Please revise the records below so that each "GUI agent" becomes "screen assistant", leaving everything else unchanged.

Records in a dataset:
———
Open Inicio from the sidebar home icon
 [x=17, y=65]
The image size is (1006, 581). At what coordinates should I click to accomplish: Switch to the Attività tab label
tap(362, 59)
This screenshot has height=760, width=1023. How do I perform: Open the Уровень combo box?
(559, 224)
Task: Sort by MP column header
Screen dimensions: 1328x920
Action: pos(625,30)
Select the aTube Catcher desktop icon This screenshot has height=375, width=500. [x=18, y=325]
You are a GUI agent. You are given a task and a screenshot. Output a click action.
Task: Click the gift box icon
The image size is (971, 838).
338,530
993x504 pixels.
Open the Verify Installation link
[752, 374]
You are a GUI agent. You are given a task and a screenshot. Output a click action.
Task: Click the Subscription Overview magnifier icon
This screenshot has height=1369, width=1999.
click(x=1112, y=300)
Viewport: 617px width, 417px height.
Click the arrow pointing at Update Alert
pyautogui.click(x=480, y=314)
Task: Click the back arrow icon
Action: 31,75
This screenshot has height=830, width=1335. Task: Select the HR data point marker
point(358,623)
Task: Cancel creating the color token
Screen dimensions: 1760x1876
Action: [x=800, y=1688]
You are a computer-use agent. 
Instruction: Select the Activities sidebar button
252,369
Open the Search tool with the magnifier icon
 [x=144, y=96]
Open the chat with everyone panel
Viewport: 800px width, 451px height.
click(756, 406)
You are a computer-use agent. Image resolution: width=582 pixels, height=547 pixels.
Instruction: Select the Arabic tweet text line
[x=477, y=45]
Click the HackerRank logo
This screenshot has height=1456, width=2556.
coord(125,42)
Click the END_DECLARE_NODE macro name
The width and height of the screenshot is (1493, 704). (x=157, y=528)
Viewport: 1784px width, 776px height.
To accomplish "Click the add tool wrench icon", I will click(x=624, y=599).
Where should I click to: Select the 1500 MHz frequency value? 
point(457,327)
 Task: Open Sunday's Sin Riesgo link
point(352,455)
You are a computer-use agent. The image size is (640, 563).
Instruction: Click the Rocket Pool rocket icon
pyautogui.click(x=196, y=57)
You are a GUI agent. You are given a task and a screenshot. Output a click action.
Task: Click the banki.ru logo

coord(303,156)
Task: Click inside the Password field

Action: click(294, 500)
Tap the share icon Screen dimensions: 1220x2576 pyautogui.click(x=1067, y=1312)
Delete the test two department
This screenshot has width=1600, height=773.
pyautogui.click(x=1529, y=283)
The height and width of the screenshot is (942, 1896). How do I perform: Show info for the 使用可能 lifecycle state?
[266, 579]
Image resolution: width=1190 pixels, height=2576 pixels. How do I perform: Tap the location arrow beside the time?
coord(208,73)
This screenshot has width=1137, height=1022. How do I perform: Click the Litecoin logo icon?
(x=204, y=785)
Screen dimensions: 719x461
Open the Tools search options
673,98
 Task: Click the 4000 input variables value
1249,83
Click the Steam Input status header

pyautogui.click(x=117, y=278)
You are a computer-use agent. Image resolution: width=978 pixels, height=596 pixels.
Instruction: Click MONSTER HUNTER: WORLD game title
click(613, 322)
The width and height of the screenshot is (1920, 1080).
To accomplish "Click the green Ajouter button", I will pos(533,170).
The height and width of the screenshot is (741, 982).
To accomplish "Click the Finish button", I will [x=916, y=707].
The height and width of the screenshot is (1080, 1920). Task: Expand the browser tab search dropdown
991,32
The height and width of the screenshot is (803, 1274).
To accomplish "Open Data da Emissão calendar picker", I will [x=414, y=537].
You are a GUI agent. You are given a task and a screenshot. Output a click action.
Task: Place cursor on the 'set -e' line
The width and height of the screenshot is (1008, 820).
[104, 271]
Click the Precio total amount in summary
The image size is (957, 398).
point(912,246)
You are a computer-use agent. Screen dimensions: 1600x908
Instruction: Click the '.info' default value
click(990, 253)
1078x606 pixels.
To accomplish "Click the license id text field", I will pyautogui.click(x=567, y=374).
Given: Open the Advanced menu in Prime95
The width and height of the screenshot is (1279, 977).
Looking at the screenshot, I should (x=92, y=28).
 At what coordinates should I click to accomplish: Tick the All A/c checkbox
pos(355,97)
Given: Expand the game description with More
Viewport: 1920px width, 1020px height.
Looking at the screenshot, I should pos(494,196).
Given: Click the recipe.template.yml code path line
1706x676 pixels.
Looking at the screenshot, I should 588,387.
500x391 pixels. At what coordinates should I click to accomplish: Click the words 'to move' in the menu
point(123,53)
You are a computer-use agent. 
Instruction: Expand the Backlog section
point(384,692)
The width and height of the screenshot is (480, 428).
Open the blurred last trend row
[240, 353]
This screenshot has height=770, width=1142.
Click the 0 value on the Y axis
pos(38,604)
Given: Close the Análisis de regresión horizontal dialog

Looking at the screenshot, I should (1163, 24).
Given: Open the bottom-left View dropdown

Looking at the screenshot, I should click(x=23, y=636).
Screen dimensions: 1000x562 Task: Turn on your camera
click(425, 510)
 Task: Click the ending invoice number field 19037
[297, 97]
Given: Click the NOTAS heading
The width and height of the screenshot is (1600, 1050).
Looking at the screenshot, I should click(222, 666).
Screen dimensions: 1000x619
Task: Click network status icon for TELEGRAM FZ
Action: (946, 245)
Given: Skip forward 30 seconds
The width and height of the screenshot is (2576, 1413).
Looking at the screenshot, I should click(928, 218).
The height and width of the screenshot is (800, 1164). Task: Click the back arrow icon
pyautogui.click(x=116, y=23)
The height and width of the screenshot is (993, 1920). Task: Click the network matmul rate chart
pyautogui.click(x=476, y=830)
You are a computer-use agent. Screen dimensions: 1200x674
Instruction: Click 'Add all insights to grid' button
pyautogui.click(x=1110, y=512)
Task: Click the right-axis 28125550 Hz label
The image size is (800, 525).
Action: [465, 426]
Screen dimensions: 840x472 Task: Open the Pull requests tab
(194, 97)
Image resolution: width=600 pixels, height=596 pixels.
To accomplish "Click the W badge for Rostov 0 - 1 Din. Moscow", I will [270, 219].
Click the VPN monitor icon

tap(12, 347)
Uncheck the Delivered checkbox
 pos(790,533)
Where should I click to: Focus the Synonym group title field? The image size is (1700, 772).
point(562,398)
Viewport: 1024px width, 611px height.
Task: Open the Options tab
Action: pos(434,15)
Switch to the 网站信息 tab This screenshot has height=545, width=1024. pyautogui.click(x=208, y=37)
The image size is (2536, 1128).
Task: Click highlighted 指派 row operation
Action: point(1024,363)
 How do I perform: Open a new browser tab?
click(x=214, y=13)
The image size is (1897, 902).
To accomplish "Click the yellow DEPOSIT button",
———
[Reply]
Open Inicio from the sidebar home icon
 [x=17, y=65]
The image size is (1006, 581). At what coordinates should I click to accomplish: Switch to the Attività tab label
tap(362, 59)
This screenshot has height=760, width=1023. How do I perform: Open the Уровень combo box?
(559, 224)
Task: Sort by MP column header
Screen dimensions: 1328x920
Action: pos(625,30)
Select the aTube Catcher desktop icon This screenshot has height=375, width=500. [x=18, y=325]
You are a screen assistant. You are given a task and a screenshot. Output a click action.
Task: Click the gift box icon
The image size is (971, 838).
338,530
993x504 pixels.
Open the Verify Installation link
[752, 374]
You are a screen assistant. You are given a task and a screenshot. Output a click action.
Task: Click the Subscription Overview magnifier icon
This screenshot has height=1369, width=1999.
click(x=1112, y=300)
Viewport: 617px width, 417px height.
Click the arrow pointing at Update Alert
pyautogui.click(x=480, y=314)
Task: Click the back arrow icon
Action: 31,75
This screenshot has height=830, width=1335. Task: Select the HR data point marker
point(358,623)
Task: Cancel creating the color token
Screen dimensions: 1760x1876
Action: [x=800, y=1688]
You are a computer-use agent. 
Instruction: Select the Activities sidebar button
252,369
Open the Search tool with the magnifier icon
 [x=144, y=96]
Open the chat with everyone panel
Viewport: 800px width, 451px height.
click(756, 406)
You are a computer-use agent. Image resolution: width=582 pixels, height=547 pixels.
Instruction: Select the Arabic tweet text line
[x=477, y=45]
Click the HackerRank logo
This screenshot has height=1456, width=2556.
coord(125,42)
Click the END_DECLARE_NODE macro name
The width and height of the screenshot is (1493, 704). (x=157, y=528)
Viewport: 1784px width, 776px height.
To accomplish "Click the add tool wrench icon", I will click(x=624, y=599).
Where should I click to: Select the 1500 MHz frequency value? 
point(457,327)
 Task: Open Sunday's Sin Riesgo link
point(352,455)
You are a computer-use agent. The image size is (640, 563).
Instruction: Click the Rocket Pool rocket icon
pyautogui.click(x=196, y=57)
You are a screen assistant. You are given a task and a screenshot. Output a click action.
Task: Click the banki.ru logo

coord(303,156)
Task: Click inside the Password field

Action: click(294, 500)
Tap the share icon Screen dimensions: 1220x2576 pyautogui.click(x=1067, y=1312)
Delete the test two department
This screenshot has width=1600, height=773.
pyautogui.click(x=1529, y=283)
The height and width of the screenshot is (942, 1896). How do I perform: Show info for the 使用可能 lifecycle state?
[266, 579]
Image resolution: width=1190 pixels, height=2576 pixels. How do I perform: Tap the location arrow beside the time?
coord(208,73)
This screenshot has width=1137, height=1022. How do I perform: Click the Litecoin logo icon?
(x=204, y=785)
Screen dimensions: 719x461
Open the Tools search options
673,98
 Task: Click the 4000 input variables value
1249,83
Click the Steam Input status header

pyautogui.click(x=117, y=278)
You are a computer-use agent. Image resolution: width=978 pixels, height=596 pixels.
Instruction: Click MONSTER HUNTER: WORLD game title
click(613, 322)
The width and height of the screenshot is (1920, 1080).
To accomplish "Click the green Ajouter button", I will pos(533,170).
The height and width of the screenshot is (741, 982).
To accomplish "Click the Finish button", I will [x=916, y=707].
The height and width of the screenshot is (1080, 1920). Task: Expand the browser tab search dropdown
991,32
The height and width of the screenshot is (803, 1274).
To accomplish "Open Data da Emissão calendar picker", I will [x=414, y=537].
You are a screen assistant. You are given a task and a screenshot. Output a click action.
Task: Place cursor on the 'set -e' line
The width and height of the screenshot is (1008, 820).
[104, 271]
Click the Precio total amount in summary
The image size is (957, 398).
point(912,246)
You are a computer-use agent. Screen dimensions: 1600x908
Instruction: Click the '.info' default value
click(990, 253)
1078x606 pixels.
To accomplish "Click the license id text field", I will pyautogui.click(x=567, y=374).
Given: Open the Advanced menu in Prime95
The width and height of the screenshot is (1279, 977).
Looking at the screenshot, I should (x=92, y=28).
 At what coordinates should I click to accomplish: Tick the All A/c checkbox
pos(355,97)
Given: Expand the game description with More
Viewport: 1920px width, 1020px height.
Looking at the screenshot, I should pos(494,196).
Given: Click the recipe.template.yml code path line
1706x676 pixels.
Looking at the screenshot, I should 588,387.
500x391 pixels. At what coordinates should I click to accomplish: Click the words 'to move' in the menu
point(123,53)
You are a computer-use agent. 
Instruction: Expand the Backlog section
point(384,692)
The width and height of the screenshot is (480, 428).
Open the blurred last trend row
[240, 353]
This screenshot has height=770, width=1142.
Click the 0 value on the Y axis
pos(38,604)
Given: Close the Análisis de regresión horizontal dialog

Looking at the screenshot, I should (1163, 24).
Given: Open the bottom-left View dropdown

Looking at the screenshot, I should click(x=23, y=636).
Screen dimensions: 1000x562 Task: Turn on your camera
click(425, 510)
 Task: Click the ending invoice number field 19037
[297, 97]
Given: Click the NOTAS heading
The width and height of the screenshot is (1600, 1050).
Looking at the screenshot, I should click(222, 666).
Screen dimensions: 1000x619
Task: Click network status icon for TELEGRAM FZ
Action: (946, 245)
Given: Skip forward 30 seconds
The width and height of the screenshot is (2576, 1413).
Looking at the screenshot, I should click(928, 218).
The height and width of the screenshot is (800, 1164). Task: Click the back arrow icon
pyautogui.click(x=116, y=23)
The height and width of the screenshot is (993, 1920). Task: Click the network matmul rate chart
pyautogui.click(x=476, y=830)
You are a computer-use agent. Screen dimensions: 1200x674
Instruction: Click 'Add all insights to grid' button
pyautogui.click(x=1110, y=512)
Task: Click the right-axis 28125550 Hz label
The image size is (800, 525).
Action: [465, 426]
Screen dimensions: 840x472 Task: Open the Pull requests tab
(194, 97)
Image resolution: width=600 pixels, height=596 pixels.
To accomplish "Click the W badge for Rostov 0 - 1 Din. Moscow", I will [270, 219].
Click the VPN monitor icon

tap(12, 347)
Uncheck the Delivered checkbox
 pos(790,533)
Where should I click to: Focus the Synonym group title field? The image size is (1700, 772).
point(562,398)
Viewport: 1024px width, 611px height.
Task: Open the Options tab
Action: pos(434,15)
Switch to the 网站信息 tab This screenshot has height=545, width=1024. pyautogui.click(x=208, y=37)
The image size is (2536, 1128).
Task: Click highlighted 指派 row operation
Action: point(1024,363)
 How do I perform: Open a new browser tab?
click(x=214, y=13)
The image size is (1897, 902).
To accomplish "Click the yellow DEPOSIT button",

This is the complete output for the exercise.